TASK DETAILS: Each line below that includes the word "column" is to be reported.

[Collected data]
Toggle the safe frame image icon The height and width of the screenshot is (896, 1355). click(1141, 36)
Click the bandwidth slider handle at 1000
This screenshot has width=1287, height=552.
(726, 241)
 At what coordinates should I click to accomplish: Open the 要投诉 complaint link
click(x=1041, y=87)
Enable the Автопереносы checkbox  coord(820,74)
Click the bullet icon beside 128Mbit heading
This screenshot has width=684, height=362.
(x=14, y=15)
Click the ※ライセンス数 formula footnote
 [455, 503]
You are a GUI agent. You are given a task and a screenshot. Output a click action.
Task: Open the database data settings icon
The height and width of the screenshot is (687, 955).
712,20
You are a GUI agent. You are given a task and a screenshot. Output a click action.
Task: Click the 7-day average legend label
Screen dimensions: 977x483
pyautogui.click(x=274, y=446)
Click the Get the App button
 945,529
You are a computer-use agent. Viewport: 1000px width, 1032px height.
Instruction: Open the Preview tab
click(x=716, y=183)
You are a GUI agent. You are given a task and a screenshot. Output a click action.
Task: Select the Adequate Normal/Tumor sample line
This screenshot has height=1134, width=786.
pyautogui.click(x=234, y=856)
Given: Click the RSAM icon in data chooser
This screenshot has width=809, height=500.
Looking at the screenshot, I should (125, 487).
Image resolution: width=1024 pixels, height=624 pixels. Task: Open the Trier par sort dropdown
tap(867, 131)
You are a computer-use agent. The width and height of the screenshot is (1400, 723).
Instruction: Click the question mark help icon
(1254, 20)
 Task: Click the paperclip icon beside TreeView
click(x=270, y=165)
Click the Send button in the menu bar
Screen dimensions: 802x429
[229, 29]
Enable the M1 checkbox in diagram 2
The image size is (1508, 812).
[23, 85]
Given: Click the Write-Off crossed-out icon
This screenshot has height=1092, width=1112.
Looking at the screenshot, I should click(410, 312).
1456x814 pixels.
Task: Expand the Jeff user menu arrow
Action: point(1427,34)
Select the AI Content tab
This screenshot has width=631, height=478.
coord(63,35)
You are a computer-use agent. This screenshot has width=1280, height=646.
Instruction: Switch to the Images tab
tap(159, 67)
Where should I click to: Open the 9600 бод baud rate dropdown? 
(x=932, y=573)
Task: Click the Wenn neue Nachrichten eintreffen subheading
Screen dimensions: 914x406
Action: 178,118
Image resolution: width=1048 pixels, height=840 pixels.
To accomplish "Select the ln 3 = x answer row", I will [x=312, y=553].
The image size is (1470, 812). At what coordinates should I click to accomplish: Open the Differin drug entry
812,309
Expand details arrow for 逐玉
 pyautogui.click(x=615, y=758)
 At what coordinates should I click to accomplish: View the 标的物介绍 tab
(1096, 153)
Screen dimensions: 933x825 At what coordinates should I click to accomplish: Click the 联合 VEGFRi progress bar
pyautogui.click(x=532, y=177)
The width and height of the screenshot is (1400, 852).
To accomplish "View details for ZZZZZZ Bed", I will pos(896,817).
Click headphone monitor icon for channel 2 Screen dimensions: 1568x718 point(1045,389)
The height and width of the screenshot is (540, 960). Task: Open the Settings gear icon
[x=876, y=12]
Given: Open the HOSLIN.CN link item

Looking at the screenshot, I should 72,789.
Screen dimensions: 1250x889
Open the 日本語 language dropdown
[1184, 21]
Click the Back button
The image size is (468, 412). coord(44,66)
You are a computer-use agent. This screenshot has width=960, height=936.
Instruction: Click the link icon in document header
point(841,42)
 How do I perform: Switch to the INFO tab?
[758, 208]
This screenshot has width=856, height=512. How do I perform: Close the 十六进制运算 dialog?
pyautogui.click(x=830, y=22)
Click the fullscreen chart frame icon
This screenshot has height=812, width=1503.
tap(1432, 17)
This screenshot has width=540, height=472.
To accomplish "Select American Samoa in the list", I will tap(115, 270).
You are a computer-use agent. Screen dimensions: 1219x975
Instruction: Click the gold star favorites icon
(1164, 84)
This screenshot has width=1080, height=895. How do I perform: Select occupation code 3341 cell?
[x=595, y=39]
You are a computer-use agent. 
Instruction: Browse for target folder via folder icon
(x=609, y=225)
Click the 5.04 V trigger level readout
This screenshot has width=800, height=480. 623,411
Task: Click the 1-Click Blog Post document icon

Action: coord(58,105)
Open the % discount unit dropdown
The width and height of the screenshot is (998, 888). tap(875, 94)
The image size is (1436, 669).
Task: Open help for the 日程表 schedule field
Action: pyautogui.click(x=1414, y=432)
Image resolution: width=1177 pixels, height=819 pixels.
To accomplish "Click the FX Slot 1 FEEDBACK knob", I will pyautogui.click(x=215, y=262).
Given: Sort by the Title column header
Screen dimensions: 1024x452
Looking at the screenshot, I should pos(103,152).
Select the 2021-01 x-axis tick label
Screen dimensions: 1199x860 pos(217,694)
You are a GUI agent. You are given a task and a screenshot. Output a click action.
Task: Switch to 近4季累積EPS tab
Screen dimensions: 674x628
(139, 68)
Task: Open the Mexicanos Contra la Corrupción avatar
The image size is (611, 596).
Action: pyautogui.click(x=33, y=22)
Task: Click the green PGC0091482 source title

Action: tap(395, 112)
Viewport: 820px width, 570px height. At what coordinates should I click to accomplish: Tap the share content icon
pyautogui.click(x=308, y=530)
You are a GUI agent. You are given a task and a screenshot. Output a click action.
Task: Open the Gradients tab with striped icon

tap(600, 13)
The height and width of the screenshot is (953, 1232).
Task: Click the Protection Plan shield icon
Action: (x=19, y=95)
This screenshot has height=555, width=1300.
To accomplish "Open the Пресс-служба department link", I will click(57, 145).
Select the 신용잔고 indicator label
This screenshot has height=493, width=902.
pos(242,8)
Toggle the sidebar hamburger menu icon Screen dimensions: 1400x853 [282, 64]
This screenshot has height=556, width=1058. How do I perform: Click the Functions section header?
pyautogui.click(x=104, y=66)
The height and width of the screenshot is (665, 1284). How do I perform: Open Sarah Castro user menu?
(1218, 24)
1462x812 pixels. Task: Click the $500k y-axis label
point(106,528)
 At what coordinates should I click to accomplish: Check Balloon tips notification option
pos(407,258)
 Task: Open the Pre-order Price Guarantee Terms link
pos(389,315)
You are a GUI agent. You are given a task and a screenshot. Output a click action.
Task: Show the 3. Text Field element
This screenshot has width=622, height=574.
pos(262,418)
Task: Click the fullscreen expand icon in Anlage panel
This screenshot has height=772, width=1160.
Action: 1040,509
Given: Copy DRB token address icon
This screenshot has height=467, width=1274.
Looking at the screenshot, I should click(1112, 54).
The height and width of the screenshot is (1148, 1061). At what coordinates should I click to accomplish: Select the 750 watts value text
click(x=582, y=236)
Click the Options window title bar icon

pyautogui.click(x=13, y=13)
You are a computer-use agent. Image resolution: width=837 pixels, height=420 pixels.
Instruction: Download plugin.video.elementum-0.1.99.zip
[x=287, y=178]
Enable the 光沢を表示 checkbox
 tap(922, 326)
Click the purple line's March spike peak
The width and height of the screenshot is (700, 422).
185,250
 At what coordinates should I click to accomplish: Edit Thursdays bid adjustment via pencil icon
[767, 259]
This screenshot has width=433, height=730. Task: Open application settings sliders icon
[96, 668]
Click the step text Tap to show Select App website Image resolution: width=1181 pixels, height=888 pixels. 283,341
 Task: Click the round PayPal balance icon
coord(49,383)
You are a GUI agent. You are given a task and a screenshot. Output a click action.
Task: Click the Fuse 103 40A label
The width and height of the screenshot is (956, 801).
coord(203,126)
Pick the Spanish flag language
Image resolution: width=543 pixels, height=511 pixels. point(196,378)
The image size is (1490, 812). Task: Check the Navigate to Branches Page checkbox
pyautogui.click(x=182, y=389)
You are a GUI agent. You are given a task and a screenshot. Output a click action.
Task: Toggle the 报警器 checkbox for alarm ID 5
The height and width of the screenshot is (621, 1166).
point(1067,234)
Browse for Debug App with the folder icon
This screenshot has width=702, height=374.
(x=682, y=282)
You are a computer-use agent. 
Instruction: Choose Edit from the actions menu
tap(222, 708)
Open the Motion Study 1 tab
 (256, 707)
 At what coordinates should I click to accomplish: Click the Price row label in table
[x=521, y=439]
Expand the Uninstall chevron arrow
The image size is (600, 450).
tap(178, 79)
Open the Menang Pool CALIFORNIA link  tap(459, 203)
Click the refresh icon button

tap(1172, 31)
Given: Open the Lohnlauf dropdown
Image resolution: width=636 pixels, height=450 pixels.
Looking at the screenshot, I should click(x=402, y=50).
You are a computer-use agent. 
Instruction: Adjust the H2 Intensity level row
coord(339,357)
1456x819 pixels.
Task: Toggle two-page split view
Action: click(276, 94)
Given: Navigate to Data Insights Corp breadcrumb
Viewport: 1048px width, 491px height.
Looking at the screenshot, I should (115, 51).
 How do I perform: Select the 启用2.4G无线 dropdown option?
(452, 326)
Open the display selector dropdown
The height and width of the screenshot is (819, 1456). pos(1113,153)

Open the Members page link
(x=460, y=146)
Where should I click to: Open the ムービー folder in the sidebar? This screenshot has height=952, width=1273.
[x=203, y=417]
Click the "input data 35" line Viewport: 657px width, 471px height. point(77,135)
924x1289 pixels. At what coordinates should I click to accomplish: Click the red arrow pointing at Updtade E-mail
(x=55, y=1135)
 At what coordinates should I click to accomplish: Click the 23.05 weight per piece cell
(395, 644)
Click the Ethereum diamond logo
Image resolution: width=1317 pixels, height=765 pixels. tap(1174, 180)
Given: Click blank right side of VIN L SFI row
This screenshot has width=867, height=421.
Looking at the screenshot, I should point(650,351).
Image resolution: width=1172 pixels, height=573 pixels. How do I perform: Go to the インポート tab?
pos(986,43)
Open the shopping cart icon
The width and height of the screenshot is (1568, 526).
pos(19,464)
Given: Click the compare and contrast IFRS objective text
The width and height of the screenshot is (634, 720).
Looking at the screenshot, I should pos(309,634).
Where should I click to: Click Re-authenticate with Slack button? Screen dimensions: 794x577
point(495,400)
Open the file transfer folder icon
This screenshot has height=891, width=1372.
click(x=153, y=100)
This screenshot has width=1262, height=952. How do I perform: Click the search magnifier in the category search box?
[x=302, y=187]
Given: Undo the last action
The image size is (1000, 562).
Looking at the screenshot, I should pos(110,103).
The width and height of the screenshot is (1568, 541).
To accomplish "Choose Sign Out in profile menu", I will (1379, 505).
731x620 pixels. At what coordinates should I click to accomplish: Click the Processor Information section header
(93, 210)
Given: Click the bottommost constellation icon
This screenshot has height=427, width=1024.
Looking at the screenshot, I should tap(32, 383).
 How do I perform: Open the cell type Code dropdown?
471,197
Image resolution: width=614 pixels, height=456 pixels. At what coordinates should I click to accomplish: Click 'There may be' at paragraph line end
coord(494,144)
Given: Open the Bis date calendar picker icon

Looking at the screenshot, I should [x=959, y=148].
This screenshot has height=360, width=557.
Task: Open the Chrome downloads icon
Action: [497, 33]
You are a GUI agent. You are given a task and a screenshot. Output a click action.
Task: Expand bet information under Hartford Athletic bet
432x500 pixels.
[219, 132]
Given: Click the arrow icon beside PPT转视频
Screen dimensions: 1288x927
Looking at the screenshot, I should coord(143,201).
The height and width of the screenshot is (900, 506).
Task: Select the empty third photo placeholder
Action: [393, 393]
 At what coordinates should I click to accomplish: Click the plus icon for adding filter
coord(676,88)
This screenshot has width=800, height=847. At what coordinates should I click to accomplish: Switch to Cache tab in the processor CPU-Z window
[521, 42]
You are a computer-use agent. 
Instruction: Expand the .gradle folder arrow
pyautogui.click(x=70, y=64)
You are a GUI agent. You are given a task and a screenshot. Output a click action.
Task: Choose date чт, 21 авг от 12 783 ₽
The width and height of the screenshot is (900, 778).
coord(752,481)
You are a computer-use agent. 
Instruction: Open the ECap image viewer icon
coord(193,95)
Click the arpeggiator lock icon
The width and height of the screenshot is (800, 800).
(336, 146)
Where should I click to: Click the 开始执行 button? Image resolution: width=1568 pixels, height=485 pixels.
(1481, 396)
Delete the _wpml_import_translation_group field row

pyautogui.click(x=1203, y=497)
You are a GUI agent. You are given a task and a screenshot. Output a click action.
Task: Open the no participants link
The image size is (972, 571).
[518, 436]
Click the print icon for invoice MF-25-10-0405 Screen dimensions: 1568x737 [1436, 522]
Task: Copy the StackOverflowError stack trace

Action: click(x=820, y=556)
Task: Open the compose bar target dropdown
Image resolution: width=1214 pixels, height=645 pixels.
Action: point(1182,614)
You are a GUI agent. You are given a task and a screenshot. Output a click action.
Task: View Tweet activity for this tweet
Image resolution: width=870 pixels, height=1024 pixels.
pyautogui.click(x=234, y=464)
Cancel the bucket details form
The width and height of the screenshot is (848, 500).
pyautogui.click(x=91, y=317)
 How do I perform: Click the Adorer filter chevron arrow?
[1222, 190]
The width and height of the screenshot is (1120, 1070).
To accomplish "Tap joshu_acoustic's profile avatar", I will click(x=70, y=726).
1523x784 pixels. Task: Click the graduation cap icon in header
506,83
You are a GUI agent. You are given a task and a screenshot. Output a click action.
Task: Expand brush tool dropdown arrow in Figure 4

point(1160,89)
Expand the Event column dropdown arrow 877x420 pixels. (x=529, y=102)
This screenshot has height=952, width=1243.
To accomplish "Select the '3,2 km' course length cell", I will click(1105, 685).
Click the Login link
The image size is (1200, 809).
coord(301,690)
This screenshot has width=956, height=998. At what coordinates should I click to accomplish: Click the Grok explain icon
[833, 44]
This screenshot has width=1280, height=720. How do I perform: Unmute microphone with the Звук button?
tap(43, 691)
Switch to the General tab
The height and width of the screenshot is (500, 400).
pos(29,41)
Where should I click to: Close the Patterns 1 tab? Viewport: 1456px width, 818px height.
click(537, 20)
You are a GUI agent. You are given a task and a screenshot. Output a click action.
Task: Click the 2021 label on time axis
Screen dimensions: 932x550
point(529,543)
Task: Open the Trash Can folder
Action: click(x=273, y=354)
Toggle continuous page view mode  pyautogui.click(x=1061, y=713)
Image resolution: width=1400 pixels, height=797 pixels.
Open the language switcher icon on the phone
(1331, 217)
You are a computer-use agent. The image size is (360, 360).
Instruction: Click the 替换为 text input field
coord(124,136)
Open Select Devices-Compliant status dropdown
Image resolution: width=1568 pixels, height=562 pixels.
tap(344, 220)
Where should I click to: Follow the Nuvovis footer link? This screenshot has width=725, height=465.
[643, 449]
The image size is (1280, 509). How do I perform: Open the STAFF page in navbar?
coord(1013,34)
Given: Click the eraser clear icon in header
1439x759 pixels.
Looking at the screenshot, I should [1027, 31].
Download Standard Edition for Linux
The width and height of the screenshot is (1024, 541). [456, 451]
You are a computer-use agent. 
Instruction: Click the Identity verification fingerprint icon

OUTPUT FOR THIS TASK:
Given: Sort by the Title column header
Expand the Event column dropdown arrow 877x420 pixels. (x=529, y=102)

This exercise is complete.